What Are the Steps to Dissolve a Florida LLC?
Get a clear, comprehensive guide to legally dissolving your Florida LLC. Master the essential steps for proper termination and compliance.
Get a clear, comprehensive guide to legally dissolving your Florida LLC. Master the essential steps for proper termination and compliance.
Dissolving a Florida Limited Liability Company (LLC) is a formal process that legally terminates the entity’s existence within the state. It involves specific steps to ensure all legal and financial obligations are properly addressed. Successfully navigating this process prevents future liabilities and ensures a clean closure for the business and its owners.
Before formally dissolving a Florida LLC, internal preparations are necessary to ensure compliance with the company’s governing documents and Florida law. Review the LLC’s operating agreement, which outlines the specific procedures for dissolution, including required member or manager votes and any notice periods. This document guides internal decision-making regarding the company’s closure.
Members or managers must hold a meeting to formally vote on the dissolution. Florida Statute 605.0701 requires the consent of all LLC members for voluntary dissolution, unless the operating agreement specifies a different voting threshold. Document this decision through official meeting minutes or a written consent form, providing evidence that the dissolution was authorized.
Filing the Articles of Dissolution with the Florida Department of State requires specific information to accurately complete the necessary form. The official “Articles of Dissolution” form is available from the Florida Department of State, Division of Corporations website, also known as Sunbiz. This form meets the filing requirements outlined in Florida Statute 605.0707.
Key information includes the LLC’s exact legal name and its Florida Document Number. The form also requires the effective date of dissolution and the signature of an authorized person. Accuracy in completing each field is important to avoid processing delays.
Once the Articles of Dissolution form is completed, submit it to the Florida Department of State, Division of Corporations. Online submission through the Sunbiz website is the most efficient method. Alternatively, the form can be printed and mailed to the Division of Corporations.
A filing fee of $25 is required to process the Articles of Dissolution. Payments can be made online using a credit card, debit card, or an ACH transfer, or by check for mailed submissions. The Division of Corporations processes online filings quickly, often within a few business days. Confirmation of the filing is provided once the process is complete.
After the formal dissolution filing, several steps must be taken to wind up the LLC’s business affairs. Notifying creditors is an important measure, even though Florida law does not explicitly require it for all dissolutions. It is advisable to send written notices to known creditors, providing a deadline, typically 120 days, for submitting claims, as outlined in Florida Statute 605.0711.

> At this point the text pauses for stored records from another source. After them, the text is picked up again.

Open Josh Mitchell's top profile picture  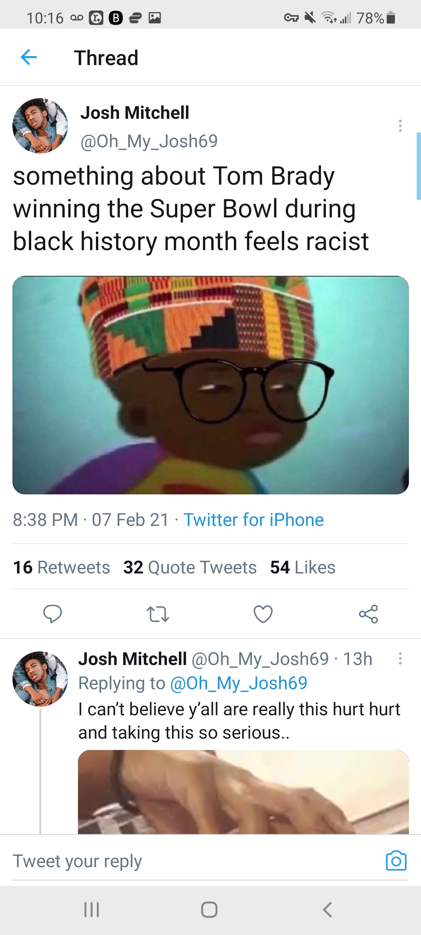pos(40,125)
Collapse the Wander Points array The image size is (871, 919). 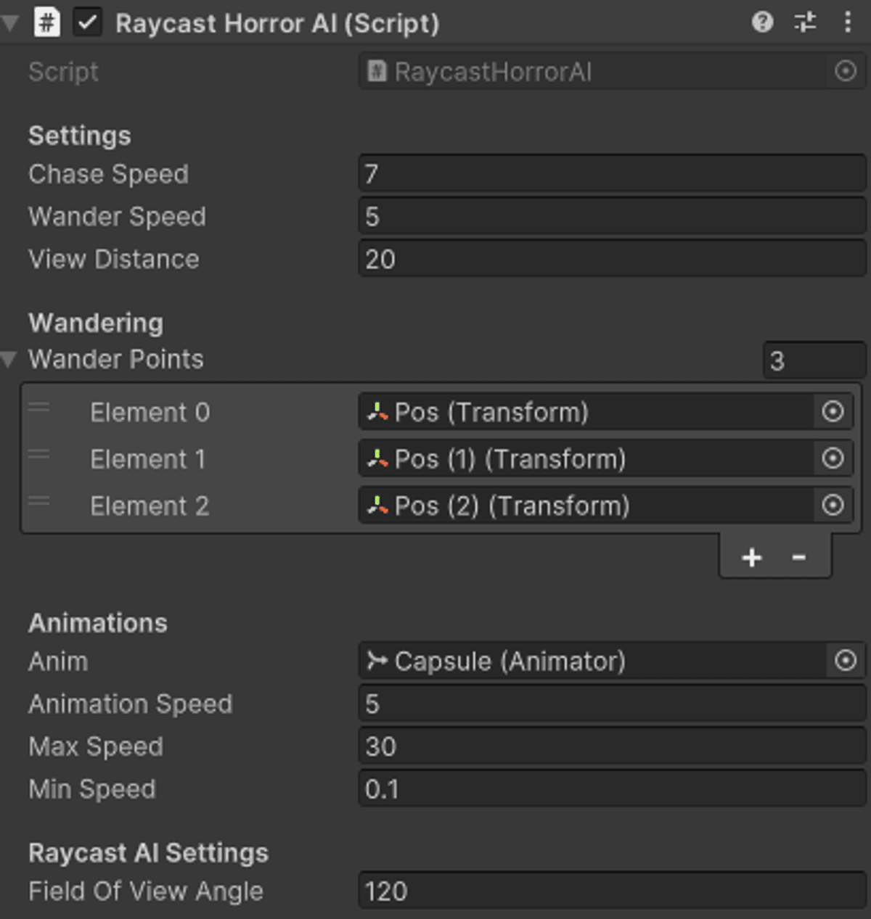9,359
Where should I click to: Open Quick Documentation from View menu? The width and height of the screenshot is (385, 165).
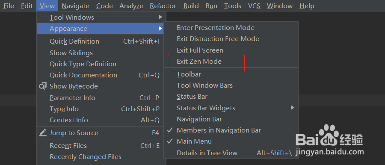[x=100, y=75]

The process involves liquidating assets and distributing any remaining funds. Florida law mandates that assets must first satisfy liabilities to creditors, including members who are creditors. Any remaining assets are then distributed to members according to the operating agreement or, if not specified, proportionally to their interests. The LLC must also file final federal and state tax returns, indicating the dissolution, and cancel any business licenses, permits, and registered agent services.